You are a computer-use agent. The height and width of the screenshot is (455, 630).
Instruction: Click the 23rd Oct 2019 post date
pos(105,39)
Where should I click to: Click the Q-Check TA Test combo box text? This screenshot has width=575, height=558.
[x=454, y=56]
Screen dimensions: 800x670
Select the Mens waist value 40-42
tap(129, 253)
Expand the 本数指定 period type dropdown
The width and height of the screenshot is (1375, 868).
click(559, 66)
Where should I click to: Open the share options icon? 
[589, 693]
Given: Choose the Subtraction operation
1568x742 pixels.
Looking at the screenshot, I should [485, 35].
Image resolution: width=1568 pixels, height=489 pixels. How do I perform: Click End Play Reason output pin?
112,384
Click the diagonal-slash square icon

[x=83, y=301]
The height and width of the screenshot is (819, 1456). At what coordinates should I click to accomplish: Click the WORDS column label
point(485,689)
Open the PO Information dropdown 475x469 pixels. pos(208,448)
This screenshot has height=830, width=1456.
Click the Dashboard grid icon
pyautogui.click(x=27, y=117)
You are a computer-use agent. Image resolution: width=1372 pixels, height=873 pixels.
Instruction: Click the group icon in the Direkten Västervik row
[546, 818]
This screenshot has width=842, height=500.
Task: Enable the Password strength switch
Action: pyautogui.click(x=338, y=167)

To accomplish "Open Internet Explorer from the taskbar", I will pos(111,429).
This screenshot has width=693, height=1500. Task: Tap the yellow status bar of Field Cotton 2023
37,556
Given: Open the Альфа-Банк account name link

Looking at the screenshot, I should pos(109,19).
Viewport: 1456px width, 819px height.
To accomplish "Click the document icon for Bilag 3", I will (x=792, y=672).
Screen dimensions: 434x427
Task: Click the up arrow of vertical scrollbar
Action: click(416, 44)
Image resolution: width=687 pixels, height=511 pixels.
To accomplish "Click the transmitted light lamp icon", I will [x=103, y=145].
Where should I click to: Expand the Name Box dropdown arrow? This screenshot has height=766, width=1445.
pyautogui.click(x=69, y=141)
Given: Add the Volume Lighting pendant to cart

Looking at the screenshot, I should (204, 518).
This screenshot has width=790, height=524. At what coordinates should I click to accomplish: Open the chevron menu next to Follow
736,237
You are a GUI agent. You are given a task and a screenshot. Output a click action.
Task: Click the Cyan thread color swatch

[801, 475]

TASK »
Return every line from the entries above that includes the word "computer".

REPLY »
You are a computer-use agent. The height and width of the screenshot is (455, 630).
You are a computer-use agent. Image resolution: width=1372 pixels, height=873 pixels.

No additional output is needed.